# My First Gold Watch



## Will Fly (Apr 10, 2012)

Oddly enough, in all the years I've been collecting watches, I've never owned a gold one - silver, yes, but never gold. Anyway, I spotted one on the Bay and decided to sell off some cheapies to get it. It arrived this morning and is very nice indeed - a Swiss-made Majex in a 9ct case hallmarked for Edinburgh, 1955. I've not had time to examine the movement absolutely thoroughly, but I've spotted an "AR" and part of a calibre number in a logo, which probably means an Enicar-style (Ariste Racine) movement. Anyway - pics:


----------



## tixntox (Jul 17, 2009)

I had a gold Omega (which went to Kev I believe) and hardly ever wore it but it was nice for the "special occasions"!
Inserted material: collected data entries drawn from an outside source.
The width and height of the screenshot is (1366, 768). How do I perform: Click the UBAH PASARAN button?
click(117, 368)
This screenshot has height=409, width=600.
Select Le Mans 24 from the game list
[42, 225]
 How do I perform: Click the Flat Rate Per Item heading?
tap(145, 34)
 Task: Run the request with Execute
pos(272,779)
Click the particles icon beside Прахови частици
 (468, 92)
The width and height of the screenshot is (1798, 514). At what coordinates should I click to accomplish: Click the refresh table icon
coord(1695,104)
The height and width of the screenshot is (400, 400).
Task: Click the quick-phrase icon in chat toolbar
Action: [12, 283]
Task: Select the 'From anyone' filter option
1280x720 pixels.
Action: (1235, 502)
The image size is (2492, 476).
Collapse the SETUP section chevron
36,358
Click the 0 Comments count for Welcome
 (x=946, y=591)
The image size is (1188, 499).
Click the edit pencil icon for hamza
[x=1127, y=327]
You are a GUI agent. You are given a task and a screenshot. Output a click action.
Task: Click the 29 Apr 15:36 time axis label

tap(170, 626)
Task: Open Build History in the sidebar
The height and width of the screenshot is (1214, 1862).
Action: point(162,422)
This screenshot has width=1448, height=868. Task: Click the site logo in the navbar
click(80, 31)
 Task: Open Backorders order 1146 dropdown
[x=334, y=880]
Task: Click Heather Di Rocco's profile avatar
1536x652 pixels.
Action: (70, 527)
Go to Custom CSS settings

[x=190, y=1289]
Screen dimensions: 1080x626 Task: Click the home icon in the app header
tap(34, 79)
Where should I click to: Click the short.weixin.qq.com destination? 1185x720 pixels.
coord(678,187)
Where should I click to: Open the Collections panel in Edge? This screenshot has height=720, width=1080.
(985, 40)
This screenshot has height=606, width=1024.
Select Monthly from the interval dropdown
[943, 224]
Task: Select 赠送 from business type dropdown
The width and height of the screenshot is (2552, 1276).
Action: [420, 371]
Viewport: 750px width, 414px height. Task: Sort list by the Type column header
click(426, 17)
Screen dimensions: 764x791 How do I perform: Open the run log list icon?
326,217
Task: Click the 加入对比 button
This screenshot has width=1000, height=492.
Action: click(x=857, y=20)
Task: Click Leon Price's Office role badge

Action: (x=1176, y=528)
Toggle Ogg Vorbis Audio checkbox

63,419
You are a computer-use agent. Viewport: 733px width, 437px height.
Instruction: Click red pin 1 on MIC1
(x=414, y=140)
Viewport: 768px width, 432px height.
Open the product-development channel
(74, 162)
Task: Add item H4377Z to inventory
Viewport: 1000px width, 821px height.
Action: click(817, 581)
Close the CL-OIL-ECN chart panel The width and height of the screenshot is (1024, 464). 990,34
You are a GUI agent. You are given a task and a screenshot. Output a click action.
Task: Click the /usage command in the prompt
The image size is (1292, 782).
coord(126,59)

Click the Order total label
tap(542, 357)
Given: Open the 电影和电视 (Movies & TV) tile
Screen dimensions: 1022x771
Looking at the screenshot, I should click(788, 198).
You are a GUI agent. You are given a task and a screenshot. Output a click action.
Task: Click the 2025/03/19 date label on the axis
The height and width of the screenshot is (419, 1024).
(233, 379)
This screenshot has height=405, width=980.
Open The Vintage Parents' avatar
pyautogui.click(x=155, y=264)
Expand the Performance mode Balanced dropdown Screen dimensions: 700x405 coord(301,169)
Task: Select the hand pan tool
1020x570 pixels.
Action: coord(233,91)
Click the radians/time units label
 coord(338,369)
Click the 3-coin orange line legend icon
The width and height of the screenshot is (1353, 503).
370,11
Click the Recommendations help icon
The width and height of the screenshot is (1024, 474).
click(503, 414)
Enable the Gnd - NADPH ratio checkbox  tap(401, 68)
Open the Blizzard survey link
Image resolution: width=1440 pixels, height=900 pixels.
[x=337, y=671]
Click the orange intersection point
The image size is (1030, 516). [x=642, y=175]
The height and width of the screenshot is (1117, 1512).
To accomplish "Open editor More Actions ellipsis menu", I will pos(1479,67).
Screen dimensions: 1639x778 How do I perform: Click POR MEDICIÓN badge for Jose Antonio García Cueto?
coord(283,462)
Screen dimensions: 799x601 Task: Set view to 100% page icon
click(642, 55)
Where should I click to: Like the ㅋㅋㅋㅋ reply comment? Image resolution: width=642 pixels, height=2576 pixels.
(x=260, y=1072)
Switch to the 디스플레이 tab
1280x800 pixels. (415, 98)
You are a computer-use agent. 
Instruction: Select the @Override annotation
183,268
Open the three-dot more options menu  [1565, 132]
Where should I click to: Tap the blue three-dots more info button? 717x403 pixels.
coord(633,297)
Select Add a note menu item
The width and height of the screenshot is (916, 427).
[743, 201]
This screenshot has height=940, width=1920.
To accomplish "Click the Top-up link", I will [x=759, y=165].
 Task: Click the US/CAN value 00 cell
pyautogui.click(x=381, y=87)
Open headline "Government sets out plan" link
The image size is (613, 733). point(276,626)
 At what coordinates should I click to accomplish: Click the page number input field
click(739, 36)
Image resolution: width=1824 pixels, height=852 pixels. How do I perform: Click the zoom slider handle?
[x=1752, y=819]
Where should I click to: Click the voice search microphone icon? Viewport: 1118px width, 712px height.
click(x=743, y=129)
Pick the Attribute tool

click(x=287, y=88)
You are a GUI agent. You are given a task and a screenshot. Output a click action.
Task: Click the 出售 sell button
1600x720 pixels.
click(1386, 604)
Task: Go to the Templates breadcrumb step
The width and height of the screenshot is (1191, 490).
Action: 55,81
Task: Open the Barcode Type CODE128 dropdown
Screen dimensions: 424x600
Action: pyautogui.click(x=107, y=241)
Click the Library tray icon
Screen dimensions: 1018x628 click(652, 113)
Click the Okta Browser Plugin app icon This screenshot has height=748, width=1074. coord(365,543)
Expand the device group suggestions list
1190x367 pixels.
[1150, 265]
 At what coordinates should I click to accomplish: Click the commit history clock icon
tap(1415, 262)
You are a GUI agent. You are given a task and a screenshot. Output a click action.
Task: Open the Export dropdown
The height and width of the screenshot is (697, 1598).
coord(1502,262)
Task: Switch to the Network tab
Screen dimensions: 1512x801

Looks a lovely watch. Enjoy.

Mike


----------



## Will Fly (Apr 10, 2012)

I will! It looks good on the wrist at a nice 35mm diameter.


----------



## Will Fly (Apr 10, 2012)

Just identified the movement as an AR 1290 - from Ariste Racine's Enicar production.


----------



## scottswatches (Sep 22, 2009)

love a gold watch. So classy, especially in summer. enjoy


----------



## chris.ph (Dec 29, 2011)

That's very nice, don't fancy lending it to me for a wedding I've got to go to in August do you lol


----------



## Will Fly (Apr 10, 2012)

chris.ph said:


> That's very nice, don't fancy lending it to me for a wedding I've got to go to in August do you lol


My watch hire rates are very reasonable... :yes:


----------



## jonti (Mar 1, 2014)

Lovely gold watch, I wonder why gold seems out of favour, it usually matches "finger furniture". Swiss made and also London made! Interesting, must check the atlas.


----------



## AVO (Nov 18, 2012)

That is very nice indeed and Racine/Enicar made some really good movements.


----------



## greasemonk (Oct 4, 2012)

lovely goldie will,may it give you much pleasure,but i warn you it will want friends...............


----------



## Barryboy (Mar 21, 2006)

Sweet. A very clean dial, too. This would look good on a tan coloured strap.

Rob


----------



## Event horizon (Mar 17, 2014)

Ive got his and to be honest because of the size it wears good for any occasion


----------



## GeorgeWils (Jul 17, 2014)

That's a lovely watch, very jealous. After one you'll want another..

George


----------